Even the beach at the island's key attraction, Mu Koh Lanta National Park, was bare for a while (top left). We took a dip in its water and some shelter in its shade after a sweaty hike to the defunct lighthouse (top right). The lighthouse wasn't much to look at, but the view back toward Krabi Town on the mainland was worth carefully picking footholds on the precarious path (bottom).As if Koh Lanta isn't beautiful enough, the "thing to do" while staying there is take a 4 Islands Tour, which takes you to other, mostly smaller, islands farther out in the Andaman Sea. Even though there were plenty of snorkeling boats at Koh Chueak, they didn't scare away the sharks and eels (left); in fact, the former scared the bejesus out of an elementary-school girl on our trip, and the latter did the same for a 38-year-old woman from Ohio. Koh Ngai was a much more relaxing place, where we ate lunch and I waded out to snorkel again at the drop-off of the reef (right). I saw some more eels, but they weren't as scary on a full stomach, for some reason.
Before lunch, we snorkelled at another reef rock, Koh Ma, but our fellow tourists were obviously ready for a respite, so it was a short stop. But I think everyone wanted to linger longer at Emerald Cave, or Morakot Cave, on Koh Mook (top left). The water was so clear and the cliffs so steep that it looked like a movie set (top right); actually, it is a place where pirates hid out from their pursuers because in high tide, the cave is undetectable. Morakot can be accessed only during certain times of day by swimming through small channels with strong currents, thus the need for life jackets (bottom).
As much fun as we had during the day, the beaches were even more blissful by night. Our first night we were treated to a spectacular sunset as we strolled the beach outside our bungalow on Kantiang Bay (left). From there, we hiked to the viewpoint at Noon restaurant to see the sun fully sink beneath the sea. The view there was so nice, our last night we watched the sunset from Bamboo Bay, around the corner from Kantiang and down the hill from Noon (right).
As if the heavens were rewarding us for our perseverance, we also saw a wonderful sunset from Diamond Cliff restaurant (left), which only got better as we rode back to our bungalow on our rented motorbike. The colors were so stunning that, although we preferred not to be on the road at night, we had to stop for just a few more photos (right).
After Koh Lanta, it was hard to appreciate the bustle of Bangkok, especially the tourist hustle on Khao San Road, where vendors pitch everything from scorpions spiked on sticks to designer suits sewn on demand (left). So we escaped to the riverfront, including the less frenzied and pressurized Soi Rambuttri and Phra Sumen Fort (right).
Our hotel provided us with nice views of the river, including its old-fashioned teak houses and the much more modern Rama VIII bridge (left).
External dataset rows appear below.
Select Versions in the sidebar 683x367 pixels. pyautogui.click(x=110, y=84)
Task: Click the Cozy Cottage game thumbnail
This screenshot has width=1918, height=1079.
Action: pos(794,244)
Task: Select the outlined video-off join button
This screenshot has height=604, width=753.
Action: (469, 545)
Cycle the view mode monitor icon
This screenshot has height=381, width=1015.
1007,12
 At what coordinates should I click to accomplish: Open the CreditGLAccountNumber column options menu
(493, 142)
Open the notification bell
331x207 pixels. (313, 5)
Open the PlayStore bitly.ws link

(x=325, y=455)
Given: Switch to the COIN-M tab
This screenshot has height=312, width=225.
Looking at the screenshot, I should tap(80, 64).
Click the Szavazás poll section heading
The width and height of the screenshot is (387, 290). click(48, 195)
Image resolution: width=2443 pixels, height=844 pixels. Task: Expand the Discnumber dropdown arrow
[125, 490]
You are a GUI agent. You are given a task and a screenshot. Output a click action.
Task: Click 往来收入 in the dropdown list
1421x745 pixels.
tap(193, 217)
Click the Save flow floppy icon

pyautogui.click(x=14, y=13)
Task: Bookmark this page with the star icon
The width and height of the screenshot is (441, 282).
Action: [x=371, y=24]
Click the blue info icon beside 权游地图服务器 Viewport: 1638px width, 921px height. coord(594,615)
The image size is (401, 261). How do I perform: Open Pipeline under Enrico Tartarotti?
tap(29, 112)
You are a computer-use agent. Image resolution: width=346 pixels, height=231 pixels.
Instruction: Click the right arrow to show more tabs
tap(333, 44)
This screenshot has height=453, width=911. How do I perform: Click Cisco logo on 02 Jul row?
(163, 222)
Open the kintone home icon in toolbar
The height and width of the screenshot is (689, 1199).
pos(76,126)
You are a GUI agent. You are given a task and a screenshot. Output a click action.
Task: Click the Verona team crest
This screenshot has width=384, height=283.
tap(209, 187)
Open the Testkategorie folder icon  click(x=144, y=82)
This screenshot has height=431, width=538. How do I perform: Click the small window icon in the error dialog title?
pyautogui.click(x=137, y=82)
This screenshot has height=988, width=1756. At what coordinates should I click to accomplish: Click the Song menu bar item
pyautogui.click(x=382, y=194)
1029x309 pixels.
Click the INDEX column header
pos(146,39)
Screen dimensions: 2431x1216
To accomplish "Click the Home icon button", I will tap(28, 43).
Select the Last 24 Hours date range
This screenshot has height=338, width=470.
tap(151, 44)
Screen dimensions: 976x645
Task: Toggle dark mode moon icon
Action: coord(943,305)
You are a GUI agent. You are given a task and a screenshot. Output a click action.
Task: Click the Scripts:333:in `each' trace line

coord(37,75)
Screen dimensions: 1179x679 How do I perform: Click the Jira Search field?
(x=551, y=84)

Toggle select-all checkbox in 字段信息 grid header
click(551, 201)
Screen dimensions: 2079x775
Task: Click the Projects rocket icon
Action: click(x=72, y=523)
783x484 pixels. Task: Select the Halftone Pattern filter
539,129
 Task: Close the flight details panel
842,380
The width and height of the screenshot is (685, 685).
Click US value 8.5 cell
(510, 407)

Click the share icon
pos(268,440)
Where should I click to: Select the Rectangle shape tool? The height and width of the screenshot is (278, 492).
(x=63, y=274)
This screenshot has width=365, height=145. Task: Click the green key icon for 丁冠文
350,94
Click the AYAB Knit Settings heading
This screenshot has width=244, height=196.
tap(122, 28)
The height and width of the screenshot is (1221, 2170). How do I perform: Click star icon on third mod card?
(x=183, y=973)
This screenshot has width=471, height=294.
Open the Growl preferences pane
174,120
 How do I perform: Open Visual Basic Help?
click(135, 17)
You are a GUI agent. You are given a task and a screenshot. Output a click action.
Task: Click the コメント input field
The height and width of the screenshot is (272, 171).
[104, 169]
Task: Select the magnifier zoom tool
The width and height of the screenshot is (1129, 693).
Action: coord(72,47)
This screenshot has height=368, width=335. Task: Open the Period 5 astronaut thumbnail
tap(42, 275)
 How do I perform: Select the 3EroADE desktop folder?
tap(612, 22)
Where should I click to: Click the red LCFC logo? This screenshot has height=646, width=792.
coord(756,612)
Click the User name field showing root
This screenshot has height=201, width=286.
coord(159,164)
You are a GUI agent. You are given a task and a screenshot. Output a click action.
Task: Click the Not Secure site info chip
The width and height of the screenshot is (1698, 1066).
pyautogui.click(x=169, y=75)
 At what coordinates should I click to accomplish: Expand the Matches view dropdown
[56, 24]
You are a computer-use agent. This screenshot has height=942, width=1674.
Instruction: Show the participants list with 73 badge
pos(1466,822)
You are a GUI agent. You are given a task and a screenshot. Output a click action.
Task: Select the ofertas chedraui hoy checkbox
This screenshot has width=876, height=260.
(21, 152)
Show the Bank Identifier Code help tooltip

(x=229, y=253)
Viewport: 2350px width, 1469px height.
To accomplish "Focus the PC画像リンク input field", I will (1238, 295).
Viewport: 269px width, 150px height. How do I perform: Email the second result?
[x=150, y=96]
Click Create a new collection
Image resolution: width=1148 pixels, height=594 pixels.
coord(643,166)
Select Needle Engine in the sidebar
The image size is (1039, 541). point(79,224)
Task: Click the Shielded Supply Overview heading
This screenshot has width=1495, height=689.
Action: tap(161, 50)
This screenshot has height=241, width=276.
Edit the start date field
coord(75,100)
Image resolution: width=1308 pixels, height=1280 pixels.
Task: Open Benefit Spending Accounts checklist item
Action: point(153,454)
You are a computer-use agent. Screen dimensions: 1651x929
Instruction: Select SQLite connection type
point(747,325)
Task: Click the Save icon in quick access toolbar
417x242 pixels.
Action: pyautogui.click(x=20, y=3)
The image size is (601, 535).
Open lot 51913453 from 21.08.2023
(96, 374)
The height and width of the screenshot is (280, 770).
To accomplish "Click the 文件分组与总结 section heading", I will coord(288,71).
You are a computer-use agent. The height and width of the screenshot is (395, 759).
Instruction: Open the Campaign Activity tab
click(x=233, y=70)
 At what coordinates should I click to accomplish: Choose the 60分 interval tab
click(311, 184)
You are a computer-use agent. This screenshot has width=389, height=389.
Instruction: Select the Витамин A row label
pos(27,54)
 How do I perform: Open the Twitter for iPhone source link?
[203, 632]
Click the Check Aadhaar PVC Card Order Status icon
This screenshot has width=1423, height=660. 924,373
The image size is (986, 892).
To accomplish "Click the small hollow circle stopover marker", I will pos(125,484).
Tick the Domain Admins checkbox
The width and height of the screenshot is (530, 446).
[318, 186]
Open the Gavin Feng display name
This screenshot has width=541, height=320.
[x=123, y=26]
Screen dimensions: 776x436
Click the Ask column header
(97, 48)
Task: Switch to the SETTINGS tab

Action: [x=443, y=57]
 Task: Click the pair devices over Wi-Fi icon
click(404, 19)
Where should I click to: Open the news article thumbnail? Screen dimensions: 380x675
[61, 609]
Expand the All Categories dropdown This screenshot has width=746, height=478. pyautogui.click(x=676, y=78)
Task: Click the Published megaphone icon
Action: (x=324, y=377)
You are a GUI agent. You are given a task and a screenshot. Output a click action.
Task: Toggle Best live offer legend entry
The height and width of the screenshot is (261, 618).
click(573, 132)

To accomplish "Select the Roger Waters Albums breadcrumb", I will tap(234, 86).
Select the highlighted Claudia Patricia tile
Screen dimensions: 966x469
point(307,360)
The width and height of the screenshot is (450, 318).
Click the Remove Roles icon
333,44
The bridge provided an excellent landmark for our ferry stop. In fact, many landmarks, such as Wat Rakhangkhositraram Woramahawihan, are viewable from the ferries, especially the Chao Phraya Express, the blue-flagged route with stops geared toward tourists (right).
Other attractions were best seen on foot. We wound through the avenues and alleys of Chinatown, dodging scooters to see all the market stalls (left). At the end of Chinatown's main drag, Charoenkrung Road, lies the neighborhood's colorful gate and Wat Traimit, home of the Golden Buddha, the largest solid-gold statue in the world (right).
On the Metro from Chinatown to Sukhumvit, we transported ourselves from the Far East to Great Britain. In this district, home to many international residents, we dropped in for pints at The Black Swan, with a draft selection straight out of Sheffield (left), and The Londoner Brew Pub, a microbrewery with a less than spectacular bitter on tap (right).
Our last stop in Bangkok before boarding the plane back to Pakistan was one connected to the ol' U.S. of A. The Jim Thompson House pays respect to a former CIA agent who contributed to the tourism and silk industries in Thailand (left). On the property, craftsmen demonstrate the art of silk making, starting with the delicate pulling of thread from boiling cocoons (right).
With one train ride to the airport, we shed our protective shell of travel and entered the "real world." Possibly, I didn't fully emerge, as within 48 hours, I was already planning a return to Southeast Asia for our next R&R.